* PASSAGE TO READ
►

Getting JSON out of Google Spreadsheets

One of the nice features in Google Spreadsheets is the option to publish your data in various formats, including HTML, CSV, PDF, and XML. You’ll notice that list does not include everyone’s favorite, JSON. But it turns out that even though JSON is not included as one of the publish options there is a JSON feed available via the Data API.

But it also turns out that this feed is a bit of a mess. For one, the JSON output is chock-full of meta data and that means you have to do some digging to get to the data that you actually want. Not so bad but there are other problems. Google offers two formats to structure your JSON, “list” and “cells”. The list option puts all of your spreadsheet data into a single property and, oddly, commas in your data are not escaped, which makes the feed useless in many cases. The cell option is better but it spreads your data out across the JSON in an awkward way. In their raw state, I found neither option to be usable.

Pour some PHP on it

To get around these obstacles I started to write some PHP that stripped away the nasty meta data and reworked the problematic parts of the structure. As I got into it I realized that if I had to parse Google’s feed I might as well start with something easier to work with. In other words, instead of teasing apart quirky, bloated JSON maybe it would be better to start with clean data in another format and then convert to JSON.

The Google Documents CSV feed, which contains only the spreadsheet content (no meta data), is perfect for this. All you need is a way to convert the CSV to JSON.

◄

* WHAT YOU NEED TO DO
(A) In two sentences, summarize the article on getting JSON out of Google Spreadsheets.
(B) Duplicate the part of the article on getting JSON out of Google Spreadsheets that opens with the words containing "One of the nice" and closes with "the Data API.".
(C) Pick up the article on getting JSON out of Google Spreadsheets after its final sentence and keep writing.
The listing has nothing to do with anything asked here.

* RECORDS SHOWN
►

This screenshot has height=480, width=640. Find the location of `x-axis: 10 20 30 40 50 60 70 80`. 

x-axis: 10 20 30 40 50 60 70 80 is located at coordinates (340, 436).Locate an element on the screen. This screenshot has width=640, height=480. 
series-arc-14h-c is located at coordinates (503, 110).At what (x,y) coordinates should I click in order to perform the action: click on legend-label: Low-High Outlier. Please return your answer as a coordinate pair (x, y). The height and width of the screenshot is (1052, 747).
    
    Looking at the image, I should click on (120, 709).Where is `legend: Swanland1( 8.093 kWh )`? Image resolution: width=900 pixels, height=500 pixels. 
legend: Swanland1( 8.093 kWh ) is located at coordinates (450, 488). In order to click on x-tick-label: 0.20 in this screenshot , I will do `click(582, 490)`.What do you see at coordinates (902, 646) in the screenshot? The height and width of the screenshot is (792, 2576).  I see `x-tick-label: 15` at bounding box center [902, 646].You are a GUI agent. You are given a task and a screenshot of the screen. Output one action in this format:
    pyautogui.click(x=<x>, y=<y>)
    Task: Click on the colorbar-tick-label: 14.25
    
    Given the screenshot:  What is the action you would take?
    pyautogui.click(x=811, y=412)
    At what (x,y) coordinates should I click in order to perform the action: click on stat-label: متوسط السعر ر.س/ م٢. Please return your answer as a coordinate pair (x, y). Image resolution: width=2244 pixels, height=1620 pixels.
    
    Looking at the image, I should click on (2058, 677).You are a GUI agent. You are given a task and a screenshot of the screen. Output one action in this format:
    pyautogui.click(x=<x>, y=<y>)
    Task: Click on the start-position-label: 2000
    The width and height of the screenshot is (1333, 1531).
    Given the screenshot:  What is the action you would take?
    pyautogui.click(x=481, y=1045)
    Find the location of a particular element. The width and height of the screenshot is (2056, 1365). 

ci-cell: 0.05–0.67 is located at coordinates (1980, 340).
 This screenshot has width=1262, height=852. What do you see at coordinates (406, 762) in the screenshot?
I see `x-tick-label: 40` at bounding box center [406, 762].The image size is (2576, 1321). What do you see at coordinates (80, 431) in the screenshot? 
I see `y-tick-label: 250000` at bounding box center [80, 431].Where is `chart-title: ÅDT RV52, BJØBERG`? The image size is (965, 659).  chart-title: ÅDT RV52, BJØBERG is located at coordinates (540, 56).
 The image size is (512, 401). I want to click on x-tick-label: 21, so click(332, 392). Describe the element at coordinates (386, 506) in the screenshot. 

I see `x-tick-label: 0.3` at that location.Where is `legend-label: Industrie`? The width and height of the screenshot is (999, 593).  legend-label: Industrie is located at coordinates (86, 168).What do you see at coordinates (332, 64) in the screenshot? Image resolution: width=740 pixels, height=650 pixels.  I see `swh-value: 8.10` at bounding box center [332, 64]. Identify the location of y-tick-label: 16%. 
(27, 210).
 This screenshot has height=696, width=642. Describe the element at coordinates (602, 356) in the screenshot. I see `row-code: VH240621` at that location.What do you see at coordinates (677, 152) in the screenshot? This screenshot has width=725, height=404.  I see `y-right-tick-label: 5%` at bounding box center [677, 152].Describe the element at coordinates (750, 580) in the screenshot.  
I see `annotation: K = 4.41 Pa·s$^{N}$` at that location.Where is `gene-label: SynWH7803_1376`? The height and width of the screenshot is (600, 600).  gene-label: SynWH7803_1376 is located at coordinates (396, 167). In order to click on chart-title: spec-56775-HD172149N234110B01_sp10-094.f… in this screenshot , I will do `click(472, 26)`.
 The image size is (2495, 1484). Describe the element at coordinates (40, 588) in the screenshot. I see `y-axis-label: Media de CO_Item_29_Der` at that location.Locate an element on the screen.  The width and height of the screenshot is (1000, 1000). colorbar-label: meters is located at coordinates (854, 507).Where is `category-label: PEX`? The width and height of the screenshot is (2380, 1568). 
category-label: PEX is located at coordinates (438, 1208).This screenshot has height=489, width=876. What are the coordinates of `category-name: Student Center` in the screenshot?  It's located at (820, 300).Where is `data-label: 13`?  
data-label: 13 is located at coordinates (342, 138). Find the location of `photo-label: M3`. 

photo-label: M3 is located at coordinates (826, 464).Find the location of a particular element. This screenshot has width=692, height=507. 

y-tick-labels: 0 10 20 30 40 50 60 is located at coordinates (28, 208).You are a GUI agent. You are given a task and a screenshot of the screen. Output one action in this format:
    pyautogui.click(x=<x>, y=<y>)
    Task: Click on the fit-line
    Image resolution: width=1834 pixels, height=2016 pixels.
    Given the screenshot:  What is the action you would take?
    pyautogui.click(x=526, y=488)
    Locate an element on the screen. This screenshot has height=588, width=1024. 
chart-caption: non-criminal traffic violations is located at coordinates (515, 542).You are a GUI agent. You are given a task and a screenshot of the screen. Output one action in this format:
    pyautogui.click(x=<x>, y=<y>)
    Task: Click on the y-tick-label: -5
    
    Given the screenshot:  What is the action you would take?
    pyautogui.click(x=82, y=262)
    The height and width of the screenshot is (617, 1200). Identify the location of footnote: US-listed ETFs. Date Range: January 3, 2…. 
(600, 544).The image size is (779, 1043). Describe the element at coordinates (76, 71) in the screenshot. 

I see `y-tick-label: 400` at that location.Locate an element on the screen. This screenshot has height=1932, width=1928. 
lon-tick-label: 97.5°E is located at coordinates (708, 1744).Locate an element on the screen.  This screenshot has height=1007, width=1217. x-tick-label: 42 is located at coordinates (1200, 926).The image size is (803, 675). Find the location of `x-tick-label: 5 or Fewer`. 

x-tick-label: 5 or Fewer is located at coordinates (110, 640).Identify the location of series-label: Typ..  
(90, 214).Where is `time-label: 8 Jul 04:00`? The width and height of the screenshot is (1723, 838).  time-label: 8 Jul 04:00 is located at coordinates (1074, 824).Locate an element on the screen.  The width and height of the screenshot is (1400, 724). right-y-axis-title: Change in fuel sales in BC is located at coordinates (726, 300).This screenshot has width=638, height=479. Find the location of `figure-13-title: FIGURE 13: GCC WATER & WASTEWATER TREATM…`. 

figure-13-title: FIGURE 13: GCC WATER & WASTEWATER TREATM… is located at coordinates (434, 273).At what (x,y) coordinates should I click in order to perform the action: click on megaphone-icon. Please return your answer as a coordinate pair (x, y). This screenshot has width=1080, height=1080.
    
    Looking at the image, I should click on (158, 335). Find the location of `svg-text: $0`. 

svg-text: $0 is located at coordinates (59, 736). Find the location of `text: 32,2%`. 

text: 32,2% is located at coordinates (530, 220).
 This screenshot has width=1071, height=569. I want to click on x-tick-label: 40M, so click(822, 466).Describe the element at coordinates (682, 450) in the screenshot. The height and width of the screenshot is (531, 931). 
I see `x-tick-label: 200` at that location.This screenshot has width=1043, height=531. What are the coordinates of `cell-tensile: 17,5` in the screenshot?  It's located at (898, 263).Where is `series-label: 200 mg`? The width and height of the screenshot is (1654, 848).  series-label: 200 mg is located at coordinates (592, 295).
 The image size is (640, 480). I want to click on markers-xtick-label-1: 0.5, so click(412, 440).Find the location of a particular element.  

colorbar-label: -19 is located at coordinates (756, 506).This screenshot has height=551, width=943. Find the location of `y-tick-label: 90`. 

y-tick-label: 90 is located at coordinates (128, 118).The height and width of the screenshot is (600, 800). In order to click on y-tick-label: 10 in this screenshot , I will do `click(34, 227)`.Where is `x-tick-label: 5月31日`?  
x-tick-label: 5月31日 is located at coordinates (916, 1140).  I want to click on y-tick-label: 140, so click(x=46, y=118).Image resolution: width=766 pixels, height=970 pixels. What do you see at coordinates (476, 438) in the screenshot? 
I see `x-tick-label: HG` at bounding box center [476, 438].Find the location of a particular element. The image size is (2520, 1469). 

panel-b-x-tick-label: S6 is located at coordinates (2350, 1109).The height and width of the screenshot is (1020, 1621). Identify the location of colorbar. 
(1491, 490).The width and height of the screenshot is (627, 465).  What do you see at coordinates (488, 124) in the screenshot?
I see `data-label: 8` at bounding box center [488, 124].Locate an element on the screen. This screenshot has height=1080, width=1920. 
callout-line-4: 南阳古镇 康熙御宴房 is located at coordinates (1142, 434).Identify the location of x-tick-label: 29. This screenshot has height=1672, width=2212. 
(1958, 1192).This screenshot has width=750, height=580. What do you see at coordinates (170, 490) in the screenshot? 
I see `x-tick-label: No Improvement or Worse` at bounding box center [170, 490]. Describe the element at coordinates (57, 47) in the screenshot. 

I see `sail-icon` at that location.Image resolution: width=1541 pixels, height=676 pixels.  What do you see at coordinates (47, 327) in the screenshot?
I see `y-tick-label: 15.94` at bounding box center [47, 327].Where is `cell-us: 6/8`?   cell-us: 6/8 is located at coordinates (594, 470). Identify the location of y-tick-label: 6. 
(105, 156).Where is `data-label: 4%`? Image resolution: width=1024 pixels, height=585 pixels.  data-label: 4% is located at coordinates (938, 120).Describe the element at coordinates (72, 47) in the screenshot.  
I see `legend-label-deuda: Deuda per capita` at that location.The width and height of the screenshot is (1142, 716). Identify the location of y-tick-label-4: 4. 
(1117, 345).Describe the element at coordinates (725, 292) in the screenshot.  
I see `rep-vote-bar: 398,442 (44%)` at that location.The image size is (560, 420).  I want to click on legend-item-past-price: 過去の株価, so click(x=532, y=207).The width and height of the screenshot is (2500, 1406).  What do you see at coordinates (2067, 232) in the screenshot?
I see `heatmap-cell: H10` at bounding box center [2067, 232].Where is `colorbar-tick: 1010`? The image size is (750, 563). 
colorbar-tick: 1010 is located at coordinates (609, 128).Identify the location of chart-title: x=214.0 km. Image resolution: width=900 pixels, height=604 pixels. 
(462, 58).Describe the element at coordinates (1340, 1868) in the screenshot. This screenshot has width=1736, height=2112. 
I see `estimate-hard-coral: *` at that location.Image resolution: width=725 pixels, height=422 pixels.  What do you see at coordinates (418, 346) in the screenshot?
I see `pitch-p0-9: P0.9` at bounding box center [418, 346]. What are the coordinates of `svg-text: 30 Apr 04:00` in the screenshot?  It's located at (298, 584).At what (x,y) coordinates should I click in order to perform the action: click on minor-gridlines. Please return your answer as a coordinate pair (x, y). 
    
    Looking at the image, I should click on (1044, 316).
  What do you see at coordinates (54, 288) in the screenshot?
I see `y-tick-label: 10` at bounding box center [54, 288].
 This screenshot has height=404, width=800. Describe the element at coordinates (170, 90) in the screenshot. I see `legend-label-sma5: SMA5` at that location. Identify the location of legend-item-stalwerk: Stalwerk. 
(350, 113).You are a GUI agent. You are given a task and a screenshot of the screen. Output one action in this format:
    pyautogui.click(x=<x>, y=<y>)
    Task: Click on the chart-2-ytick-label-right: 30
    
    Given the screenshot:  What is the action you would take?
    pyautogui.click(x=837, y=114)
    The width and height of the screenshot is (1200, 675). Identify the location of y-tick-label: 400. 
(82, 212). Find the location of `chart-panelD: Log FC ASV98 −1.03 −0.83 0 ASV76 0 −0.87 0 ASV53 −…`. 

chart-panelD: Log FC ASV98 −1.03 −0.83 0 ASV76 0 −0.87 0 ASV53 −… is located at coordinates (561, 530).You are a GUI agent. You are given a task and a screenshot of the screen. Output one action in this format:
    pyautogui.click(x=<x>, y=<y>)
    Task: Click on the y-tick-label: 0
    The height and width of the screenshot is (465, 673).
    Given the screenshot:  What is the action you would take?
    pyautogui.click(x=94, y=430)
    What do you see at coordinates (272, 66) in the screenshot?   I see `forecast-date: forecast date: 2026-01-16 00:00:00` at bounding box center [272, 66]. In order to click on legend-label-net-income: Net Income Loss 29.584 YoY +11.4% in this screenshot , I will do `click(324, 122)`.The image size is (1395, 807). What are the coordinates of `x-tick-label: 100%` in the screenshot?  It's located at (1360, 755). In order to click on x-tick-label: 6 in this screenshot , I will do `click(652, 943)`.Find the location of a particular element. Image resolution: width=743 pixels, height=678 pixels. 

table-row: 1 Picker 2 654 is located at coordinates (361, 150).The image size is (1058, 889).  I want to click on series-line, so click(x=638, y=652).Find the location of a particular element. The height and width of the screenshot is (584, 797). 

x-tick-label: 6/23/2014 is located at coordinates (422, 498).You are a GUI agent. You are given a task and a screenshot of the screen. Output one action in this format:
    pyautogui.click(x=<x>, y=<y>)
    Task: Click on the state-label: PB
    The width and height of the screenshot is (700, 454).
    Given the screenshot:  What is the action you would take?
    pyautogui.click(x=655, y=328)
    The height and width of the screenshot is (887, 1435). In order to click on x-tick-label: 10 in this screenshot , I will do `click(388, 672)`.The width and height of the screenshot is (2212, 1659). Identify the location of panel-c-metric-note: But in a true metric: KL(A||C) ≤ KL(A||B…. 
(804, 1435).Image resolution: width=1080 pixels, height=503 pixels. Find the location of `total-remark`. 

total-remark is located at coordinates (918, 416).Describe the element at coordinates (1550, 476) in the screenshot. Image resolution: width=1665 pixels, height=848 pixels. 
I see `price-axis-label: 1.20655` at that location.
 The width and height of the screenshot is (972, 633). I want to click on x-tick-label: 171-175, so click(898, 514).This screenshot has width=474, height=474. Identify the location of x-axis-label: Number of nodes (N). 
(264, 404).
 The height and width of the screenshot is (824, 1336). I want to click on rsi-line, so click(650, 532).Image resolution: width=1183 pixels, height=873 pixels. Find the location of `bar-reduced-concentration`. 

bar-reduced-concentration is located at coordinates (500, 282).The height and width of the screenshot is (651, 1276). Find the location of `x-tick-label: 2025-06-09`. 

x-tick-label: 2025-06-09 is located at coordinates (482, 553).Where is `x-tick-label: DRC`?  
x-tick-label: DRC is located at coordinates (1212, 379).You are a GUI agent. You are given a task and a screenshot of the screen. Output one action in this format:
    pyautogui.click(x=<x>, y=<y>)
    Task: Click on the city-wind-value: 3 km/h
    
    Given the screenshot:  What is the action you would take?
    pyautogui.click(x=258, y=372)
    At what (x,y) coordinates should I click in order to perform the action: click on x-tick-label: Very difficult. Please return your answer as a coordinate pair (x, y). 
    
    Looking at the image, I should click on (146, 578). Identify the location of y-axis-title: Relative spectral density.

◄

* RESPONSES BY ITEM NUMBER
(A) Google Spreadsheets can publish data as HTML, CSV, PDF, and XML but not JSON, though a JSON feed exists through the Data API. That feed is full of metadata and awkwardly structured, so instead of reworking it with PHP, the better route is to take the Google Documents CSV feed, which holds only the spreadsheet content, and convert it to JSON.

(B)
One of the nice features in Google Spreadsheets is the option to publish your data in various formats, including HTML, CSV, PDF, and XML. You’ll notice that list does not include everyone’s favorite, JSON. But it turns out that even though JSON is not included as one of the publish options there is a JSON feed available via the Data API.

(C)
So here’s how to get it set up.

Three easy steps

1. Set up a Google Documents spreadsheet using the first row as your keys. It’s a good idea to use camelCase for these names since you’re probably going to be looping over them later in JavaScript.

Screenshot of Google Spreadsheet showing example data

2. Click Collaborate > Publish as a web page. Click Start publishing and then select the CSV option in the select menu below. The URL it gives you is your CSV feed. Copy it so we can paste it into our script in the next step.
Screenshot showing exporting feed from Google Spreadsheet

3. Now we need to convert Google Spreadsheets’ CSV output to JSON. You can do this a few ways, but I’m handling it with a small PHP script that gobbles up the CSV feed and echoes out JSON. This all happens on-the-fly so, for example, if you’re requesting the data with an AJAX request you just make the request to your whatever.json.php file. The code is below as well as on Github.

animals.json.php

<?php
header('Content-type: application/json');
 
// Set your CSV feed
$feed = 'https://docs.google.com/spreadsheet/pub?hl=en_US&hl=en_US&key=0Akse3y5kCOR8dEh6cWRYWDVlWmN0TEdfRkZ3dkkzdGc&single=true&gid=0&output=csv';
 
// Arrays we'll use later
$keys = array();
$newArray = array();
 
// Function to convert CSV into associative array
function csvToArray($file, $delimiter) { 
  if (($handle = fopen($file, 'r')) !== FALSE) { 
    $i = 0; 
    while (($lineArray = fgetcsv($handle, 4000, $delimiter, '"')) !== FALSE) { 
      for ($j = 0; $j < count($lineArray); $j++) { 
        $arr[$i][$j] = $lineArray[$j]; 
      } 
      $i++; 
    } 
    fclose($handle); 
  } 
  return $arr; 
} 
 
// Do it
$data = csvToArray($feed, ',');
 
// Set number of elements (minus 1 because we shift off the first row)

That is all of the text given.